Scotts Valley has cancelled the city's annual fireworks display, but several cities do allow for so-called "safe and sane" fireworks.

There is little for Bruce Begley to salvage. The Trabing Fire not only took his home, but destroyed his collection of guitars and about 2,500 hundred records. His reality makes the thought of shooting off any fireworks an absurd notion.

"I think it's absolutely insane, unsafe and insane is what I think," said Begley.

Dry conditions in Santa Cruz County have helped fuel three devastating fires in the last month. That could be enough to suspend a policy the city of Watsonville has had in place since 1975.

There's some 30 booths set up around Watsonville ready to sell safe and sane fireworks from July first to the fourth.
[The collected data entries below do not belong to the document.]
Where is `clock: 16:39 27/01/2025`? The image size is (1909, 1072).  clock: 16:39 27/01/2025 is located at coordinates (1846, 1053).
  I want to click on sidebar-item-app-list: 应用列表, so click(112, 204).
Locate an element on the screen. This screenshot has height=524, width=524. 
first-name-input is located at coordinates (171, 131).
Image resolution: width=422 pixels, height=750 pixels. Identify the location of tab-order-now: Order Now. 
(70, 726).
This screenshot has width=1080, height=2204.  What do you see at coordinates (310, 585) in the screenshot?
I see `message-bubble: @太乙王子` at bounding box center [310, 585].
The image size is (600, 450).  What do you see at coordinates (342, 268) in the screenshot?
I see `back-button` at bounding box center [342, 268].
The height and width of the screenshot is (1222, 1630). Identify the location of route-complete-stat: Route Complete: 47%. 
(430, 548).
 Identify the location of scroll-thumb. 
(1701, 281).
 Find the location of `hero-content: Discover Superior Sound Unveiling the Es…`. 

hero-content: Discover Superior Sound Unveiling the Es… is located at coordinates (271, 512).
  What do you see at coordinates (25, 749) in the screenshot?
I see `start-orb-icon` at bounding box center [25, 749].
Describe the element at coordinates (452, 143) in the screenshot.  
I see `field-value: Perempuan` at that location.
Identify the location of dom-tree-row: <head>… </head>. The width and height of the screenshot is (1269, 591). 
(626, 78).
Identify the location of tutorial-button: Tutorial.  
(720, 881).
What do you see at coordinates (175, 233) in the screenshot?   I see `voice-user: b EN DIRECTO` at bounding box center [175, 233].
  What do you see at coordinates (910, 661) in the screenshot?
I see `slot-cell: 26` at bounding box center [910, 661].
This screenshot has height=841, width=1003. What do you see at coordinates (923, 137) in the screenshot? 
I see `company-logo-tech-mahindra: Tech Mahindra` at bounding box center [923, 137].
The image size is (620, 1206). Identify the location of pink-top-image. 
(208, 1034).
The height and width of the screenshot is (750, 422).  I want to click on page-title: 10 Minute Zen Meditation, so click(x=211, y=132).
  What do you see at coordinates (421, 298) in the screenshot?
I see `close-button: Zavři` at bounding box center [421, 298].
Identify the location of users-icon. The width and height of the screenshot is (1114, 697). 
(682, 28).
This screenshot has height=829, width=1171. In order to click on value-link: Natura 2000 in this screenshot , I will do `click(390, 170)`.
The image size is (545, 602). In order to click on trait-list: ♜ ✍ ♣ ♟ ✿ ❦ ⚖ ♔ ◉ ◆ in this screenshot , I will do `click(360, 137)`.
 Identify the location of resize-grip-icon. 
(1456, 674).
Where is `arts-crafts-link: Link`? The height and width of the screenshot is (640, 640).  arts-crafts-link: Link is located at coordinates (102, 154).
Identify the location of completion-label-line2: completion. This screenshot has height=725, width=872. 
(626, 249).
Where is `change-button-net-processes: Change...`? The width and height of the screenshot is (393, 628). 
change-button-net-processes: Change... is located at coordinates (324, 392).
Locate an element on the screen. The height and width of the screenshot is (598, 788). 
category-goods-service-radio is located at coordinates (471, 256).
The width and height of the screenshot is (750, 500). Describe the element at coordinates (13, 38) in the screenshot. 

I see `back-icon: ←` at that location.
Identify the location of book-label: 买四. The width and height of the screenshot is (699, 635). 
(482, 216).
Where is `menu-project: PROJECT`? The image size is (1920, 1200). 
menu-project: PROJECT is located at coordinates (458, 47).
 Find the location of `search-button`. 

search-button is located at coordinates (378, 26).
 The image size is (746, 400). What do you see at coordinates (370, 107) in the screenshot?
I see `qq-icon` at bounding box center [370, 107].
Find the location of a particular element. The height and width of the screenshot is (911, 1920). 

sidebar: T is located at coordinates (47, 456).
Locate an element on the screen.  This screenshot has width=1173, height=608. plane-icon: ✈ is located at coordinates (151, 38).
Watsonville is the only city in Santa Cruz County to allow 'safe and sane' firework sales, but now the city's mayor has called a special council meeting for Wednesday to consider a one-year moritorium.

"My concern is to be able to stop this, because not only people from our community able to buy fireworks, but also other people from other cities come and buy fireworks," said Watsonville Mayor Pro Tem Antonio Rivas.

There are dozens of non-profit organizations and high school athletic groups who depend on firework sales.

Gary Garcia says his wrestling program is one of them. They say they're sensitive to what many homeowners have been through but will argue safe and sane fireworks are not to blame and should not be banned.

"So it's going to have a devastating effect and my hope is that when the council makes its decision, they make the decision based on facts," said Garcia.

"There's other ways to make money. I mean if one thing burns in the last 20 years, it wasn't worth it," said Begley.

An emotional debate and council vote is expected Wednesday night.